▶ [WHAT THE EXERCISE ASKS]: Only one stretch of the data below is needed. Output the lines from the one with "Click the main front-view car photo" up to and including the one with "Task: Open the Render Elements tab", exactly as they stand.
*** INFORMATION SUPPLIED ***
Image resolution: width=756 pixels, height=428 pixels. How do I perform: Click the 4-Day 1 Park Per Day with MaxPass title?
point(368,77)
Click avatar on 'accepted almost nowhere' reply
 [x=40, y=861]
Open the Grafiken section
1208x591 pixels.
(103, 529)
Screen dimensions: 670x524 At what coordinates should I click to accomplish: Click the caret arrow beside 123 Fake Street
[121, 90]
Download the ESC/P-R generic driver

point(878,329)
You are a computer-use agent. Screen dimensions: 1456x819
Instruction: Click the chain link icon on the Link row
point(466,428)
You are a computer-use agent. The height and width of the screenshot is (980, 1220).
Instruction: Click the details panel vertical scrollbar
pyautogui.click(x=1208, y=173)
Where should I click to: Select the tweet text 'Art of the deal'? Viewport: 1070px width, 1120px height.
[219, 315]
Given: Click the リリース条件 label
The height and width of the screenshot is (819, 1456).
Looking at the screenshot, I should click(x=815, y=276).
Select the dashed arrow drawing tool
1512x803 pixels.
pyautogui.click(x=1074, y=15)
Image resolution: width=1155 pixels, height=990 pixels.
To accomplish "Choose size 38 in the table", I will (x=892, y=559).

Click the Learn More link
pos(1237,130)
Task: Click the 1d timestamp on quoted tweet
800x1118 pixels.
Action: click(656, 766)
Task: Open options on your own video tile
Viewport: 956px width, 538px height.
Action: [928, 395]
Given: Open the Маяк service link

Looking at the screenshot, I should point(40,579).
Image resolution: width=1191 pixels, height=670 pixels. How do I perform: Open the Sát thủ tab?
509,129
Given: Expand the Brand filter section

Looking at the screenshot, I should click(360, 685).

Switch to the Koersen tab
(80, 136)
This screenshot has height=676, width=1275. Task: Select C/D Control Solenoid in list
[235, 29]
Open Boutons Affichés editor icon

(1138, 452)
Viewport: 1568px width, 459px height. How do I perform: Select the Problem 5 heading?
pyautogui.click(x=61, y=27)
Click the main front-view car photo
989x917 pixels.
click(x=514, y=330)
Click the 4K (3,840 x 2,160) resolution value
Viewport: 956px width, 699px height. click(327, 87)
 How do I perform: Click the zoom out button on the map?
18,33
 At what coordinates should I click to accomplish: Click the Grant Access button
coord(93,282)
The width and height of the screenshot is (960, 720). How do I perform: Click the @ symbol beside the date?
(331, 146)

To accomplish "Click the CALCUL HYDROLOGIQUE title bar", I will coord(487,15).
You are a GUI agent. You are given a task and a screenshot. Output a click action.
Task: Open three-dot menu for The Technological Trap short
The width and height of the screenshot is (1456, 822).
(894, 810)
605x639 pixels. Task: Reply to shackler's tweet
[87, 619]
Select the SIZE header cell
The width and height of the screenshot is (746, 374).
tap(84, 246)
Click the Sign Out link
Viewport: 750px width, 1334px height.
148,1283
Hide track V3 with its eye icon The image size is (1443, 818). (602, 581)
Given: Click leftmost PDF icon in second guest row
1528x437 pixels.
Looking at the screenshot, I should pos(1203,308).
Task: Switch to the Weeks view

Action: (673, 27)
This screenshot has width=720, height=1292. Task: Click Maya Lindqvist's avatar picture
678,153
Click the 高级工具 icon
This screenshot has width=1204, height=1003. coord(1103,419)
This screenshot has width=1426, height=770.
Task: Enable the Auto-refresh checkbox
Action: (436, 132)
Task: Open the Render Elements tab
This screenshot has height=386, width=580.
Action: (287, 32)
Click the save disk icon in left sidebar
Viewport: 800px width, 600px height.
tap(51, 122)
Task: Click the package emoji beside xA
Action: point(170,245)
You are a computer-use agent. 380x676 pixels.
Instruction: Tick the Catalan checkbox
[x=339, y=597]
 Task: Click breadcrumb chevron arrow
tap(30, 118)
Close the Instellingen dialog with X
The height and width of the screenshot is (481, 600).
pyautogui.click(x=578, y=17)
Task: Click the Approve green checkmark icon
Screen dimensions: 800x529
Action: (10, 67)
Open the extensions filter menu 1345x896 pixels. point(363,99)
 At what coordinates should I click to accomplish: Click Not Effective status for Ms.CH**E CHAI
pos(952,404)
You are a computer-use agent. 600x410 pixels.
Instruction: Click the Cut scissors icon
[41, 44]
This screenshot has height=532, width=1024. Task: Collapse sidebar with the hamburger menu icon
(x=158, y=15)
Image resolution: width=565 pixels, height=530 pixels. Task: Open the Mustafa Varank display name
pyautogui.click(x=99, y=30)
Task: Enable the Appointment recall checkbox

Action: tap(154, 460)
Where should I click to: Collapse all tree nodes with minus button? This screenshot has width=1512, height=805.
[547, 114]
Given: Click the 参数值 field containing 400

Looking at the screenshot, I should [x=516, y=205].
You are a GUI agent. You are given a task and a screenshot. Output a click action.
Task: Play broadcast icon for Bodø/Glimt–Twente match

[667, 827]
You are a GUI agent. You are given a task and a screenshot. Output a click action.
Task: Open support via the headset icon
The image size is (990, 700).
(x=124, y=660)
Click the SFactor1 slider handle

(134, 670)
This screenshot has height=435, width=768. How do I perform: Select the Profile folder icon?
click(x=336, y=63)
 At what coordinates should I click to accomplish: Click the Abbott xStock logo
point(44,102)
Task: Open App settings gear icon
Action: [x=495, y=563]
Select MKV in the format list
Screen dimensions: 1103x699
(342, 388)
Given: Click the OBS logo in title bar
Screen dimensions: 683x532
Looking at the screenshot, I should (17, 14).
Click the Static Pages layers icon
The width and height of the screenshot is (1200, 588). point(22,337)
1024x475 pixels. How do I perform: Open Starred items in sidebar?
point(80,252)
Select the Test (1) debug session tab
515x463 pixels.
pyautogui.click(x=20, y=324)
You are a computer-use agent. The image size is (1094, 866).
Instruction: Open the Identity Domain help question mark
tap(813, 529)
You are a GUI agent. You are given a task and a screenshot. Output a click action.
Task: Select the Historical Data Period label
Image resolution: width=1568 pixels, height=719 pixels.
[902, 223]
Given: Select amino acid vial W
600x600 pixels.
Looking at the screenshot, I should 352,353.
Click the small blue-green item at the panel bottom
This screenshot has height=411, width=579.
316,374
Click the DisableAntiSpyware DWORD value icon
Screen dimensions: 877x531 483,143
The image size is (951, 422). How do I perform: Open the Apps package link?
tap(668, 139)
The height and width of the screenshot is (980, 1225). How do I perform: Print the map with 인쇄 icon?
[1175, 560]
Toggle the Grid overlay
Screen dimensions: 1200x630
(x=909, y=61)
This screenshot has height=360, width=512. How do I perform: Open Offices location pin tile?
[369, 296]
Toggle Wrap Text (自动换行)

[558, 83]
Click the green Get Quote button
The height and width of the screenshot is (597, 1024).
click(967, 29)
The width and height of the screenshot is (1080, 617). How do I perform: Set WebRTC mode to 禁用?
*** End of INFORMATION SUPPLIED ***
▶ [YOUR RESPONSE]:
Click the main front-view car photo
989x917 pixels.
click(x=514, y=330)
Click the 4K (3,840 x 2,160) resolution value
Viewport: 956px width, 699px height. click(327, 87)
 How do I perform: Click the zoom out button on the map?
18,33
 At what coordinates should I click to accomplish: Click the Grant Access button
coord(93,282)
The width and height of the screenshot is (960, 720). How do I perform: Click the @ symbol beside the date?
(331, 146)

To accomplish "Click the CALCUL HYDROLOGIQUE title bar", I will coord(487,15).
You are a GUI agent. You are given a task and a screenshot. Output a click action.
Task: Open three-dot menu for The Technological Trap short
The width and height of the screenshot is (1456, 822).
(894, 810)
605x639 pixels. Task: Reply to shackler's tweet
[87, 619]
Select the SIZE header cell
The width and height of the screenshot is (746, 374).
tap(84, 246)
Click the Sign Out link
Viewport: 750px width, 1334px height.
148,1283
Hide track V3 with its eye icon The image size is (1443, 818). (602, 581)
Given: Click leftmost PDF icon in second guest row
1528x437 pixels.
Looking at the screenshot, I should pos(1203,308).
Task: Switch to the Weeks view

Action: (673, 27)
This screenshot has width=720, height=1292. Task: Click Maya Lindqvist's avatar picture
678,153
Click the 高级工具 icon
This screenshot has width=1204, height=1003. coord(1103,419)
This screenshot has width=1426, height=770.
Task: Enable the Auto-refresh checkbox
Action: (436, 132)
Task: Open the Render Elements tab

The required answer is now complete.